— start of Records provided —

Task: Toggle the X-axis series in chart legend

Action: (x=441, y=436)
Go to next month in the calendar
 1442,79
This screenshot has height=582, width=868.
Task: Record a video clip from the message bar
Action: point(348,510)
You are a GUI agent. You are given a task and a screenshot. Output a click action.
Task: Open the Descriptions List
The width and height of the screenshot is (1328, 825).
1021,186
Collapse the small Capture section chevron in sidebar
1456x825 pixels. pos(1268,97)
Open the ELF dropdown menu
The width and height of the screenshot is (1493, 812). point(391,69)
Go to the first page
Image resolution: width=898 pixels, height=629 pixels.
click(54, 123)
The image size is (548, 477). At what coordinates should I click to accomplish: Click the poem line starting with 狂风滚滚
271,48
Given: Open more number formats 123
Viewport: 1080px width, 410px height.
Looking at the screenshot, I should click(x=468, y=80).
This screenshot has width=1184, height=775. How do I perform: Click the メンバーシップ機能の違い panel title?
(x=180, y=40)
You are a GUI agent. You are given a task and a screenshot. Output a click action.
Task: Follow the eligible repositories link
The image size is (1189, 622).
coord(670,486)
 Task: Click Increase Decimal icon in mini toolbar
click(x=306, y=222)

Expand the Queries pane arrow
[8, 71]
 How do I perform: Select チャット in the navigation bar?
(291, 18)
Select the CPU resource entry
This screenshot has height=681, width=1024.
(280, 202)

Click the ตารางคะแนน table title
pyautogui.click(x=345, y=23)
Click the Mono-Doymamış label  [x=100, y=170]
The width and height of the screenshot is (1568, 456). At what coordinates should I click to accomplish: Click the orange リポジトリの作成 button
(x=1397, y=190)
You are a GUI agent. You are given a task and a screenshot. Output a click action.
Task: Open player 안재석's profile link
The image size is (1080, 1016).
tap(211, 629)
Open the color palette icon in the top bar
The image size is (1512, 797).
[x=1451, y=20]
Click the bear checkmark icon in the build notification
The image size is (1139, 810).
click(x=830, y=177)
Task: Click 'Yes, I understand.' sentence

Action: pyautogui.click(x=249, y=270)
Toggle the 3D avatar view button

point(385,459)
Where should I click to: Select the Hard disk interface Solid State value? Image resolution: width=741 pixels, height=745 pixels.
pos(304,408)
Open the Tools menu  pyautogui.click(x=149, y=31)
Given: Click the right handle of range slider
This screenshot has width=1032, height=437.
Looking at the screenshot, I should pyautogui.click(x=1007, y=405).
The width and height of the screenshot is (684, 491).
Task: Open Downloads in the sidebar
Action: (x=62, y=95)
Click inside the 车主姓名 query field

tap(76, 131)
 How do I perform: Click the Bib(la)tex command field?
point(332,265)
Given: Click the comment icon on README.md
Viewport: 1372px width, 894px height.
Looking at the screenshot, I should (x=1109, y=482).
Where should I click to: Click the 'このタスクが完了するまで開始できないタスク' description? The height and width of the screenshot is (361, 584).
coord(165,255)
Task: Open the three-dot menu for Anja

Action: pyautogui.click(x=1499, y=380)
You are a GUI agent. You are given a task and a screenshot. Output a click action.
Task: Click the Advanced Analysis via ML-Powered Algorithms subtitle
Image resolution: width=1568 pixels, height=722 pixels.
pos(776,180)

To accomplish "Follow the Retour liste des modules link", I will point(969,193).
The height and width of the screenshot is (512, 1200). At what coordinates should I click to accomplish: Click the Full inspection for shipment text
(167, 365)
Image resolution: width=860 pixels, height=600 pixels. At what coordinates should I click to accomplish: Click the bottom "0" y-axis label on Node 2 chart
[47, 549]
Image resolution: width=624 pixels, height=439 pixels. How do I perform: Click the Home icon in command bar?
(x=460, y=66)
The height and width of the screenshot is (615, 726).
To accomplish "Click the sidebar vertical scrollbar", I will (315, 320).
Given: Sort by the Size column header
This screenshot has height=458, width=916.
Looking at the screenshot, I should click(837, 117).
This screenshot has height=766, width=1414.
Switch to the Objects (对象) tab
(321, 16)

— end of Records provided —

• **The task**
Reproduce the data above line for line, without altering any character.

• **Output for this task**
Task: Toggle the X-axis series in chart legend

Action: (x=441, y=436)
Go to next month in the calendar
 1442,79
This screenshot has height=582, width=868.
Task: Record a video clip from the message bar
Action: point(348,510)
You are a GUI agent. You are given a task and a screenshot. Output a click action.
Task: Open the Descriptions List
The width and height of the screenshot is (1328, 825).
1021,186
Collapse the small Capture section chevron in sidebar
1456x825 pixels. pos(1268,97)
Open the ELF dropdown menu
The width and height of the screenshot is (1493, 812). point(391,69)
Go to the first page
Image resolution: width=898 pixels, height=629 pixels.
click(54, 123)
The image size is (548, 477). At what coordinates should I click to accomplish: Click the poem line starting with 狂风滚滚
271,48
Given: Open more number formats 123
Viewport: 1080px width, 410px height.
Looking at the screenshot, I should click(x=468, y=80).
This screenshot has width=1184, height=775. How do I perform: Click the メンバーシップ機能の違い panel title?
(x=180, y=40)
You are a GUI agent. You are given a task and a screenshot. Output a click action.
Task: Follow the eligible repositories link
The image size is (1189, 622).
coord(670,486)
 Task: Click Increase Decimal icon in mini toolbar
click(x=306, y=222)

Expand the Queries pane arrow
[8, 71]
 How do I perform: Select チャット in the navigation bar?
(291, 18)
Select the CPU resource entry
This screenshot has height=681, width=1024.
(280, 202)

Click the ตารางคะแนน table title
pyautogui.click(x=345, y=23)
Click the Mono-Doymamış label  [x=100, y=170]
The width and height of the screenshot is (1568, 456). At what coordinates should I click to accomplish: Click the orange リポジトリの作成 button
(x=1397, y=190)
You are a GUI agent. You are given a task and a screenshot. Output a click action.
Task: Open player 안재석's profile link
The image size is (1080, 1016).
tap(211, 629)
Open the color palette icon in the top bar
The image size is (1512, 797).
[x=1451, y=20]
Click the bear checkmark icon in the build notification
The image size is (1139, 810).
click(x=830, y=177)
Task: Click 'Yes, I understand.' sentence

Action: pyautogui.click(x=249, y=270)
Toggle the 3D avatar view button

point(385,459)
Where should I click to: Select the Hard disk interface Solid State value? Image resolution: width=741 pixels, height=745 pixels.
pos(304,408)
Open the Tools menu  pyautogui.click(x=149, y=31)
Given: Click the right handle of range slider
This screenshot has width=1032, height=437.
Looking at the screenshot, I should pyautogui.click(x=1007, y=405).
The width and height of the screenshot is (684, 491).
Task: Open Downloads in the sidebar
Action: (x=62, y=95)
Click inside the 车主姓名 query field

tap(76, 131)
 How do I perform: Click the Bib(la)tex command field?
point(332,265)
Given: Click the comment icon on README.md
Viewport: 1372px width, 894px height.
Looking at the screenshot, I should (x=1109, y=482).
Where should I click to: Click the 'このタスクが完了するまで開始できないタスク' description? The height and width of the screenshot is (361, 584).
coord(165,255)
Task: Open the three-dot menu for Anja

Action: pyautogui.click(x=1499, y=380)
You are a GUI agent. You are given a task and a screenshot. Output a click action.
Task: Click the Advanced Analysis via ML-Powered Algorithms subtitle
Image resolution: width=1568 pixels, height=722 pixels.
pos(776,180)

To accomplish "Follow the Retour liste des modules link", I will point(969,193).
The height and width of the screenshot is (512, 1200). At what coordinates should I click to accomplish: Click the Full inspection for shipment text
(167, 365)
Image resolution: width=860 pixels, height=600 pixels. At what coordinates should I click to accomplish: Click the bottom "0" y-axis label on Node 2 chart
[47, 549]
Image resolution: width=624 pixels, height=439 pixels. How do I perform: Click the Home icon in command bar?
(x=460, y=66)
The height and width of the screenshot is (615, 726).
To accomplish "Click the sidebar vertical scrollbar", I will (315, 320).
Given: Sort by the Size column header
This screenshot has height=458, width=916.
Looking at the screenshot, I should click(837, 117).
This screenshot has height=766, width=1414.
Switch to the Objects (对象) tab
(321, 16)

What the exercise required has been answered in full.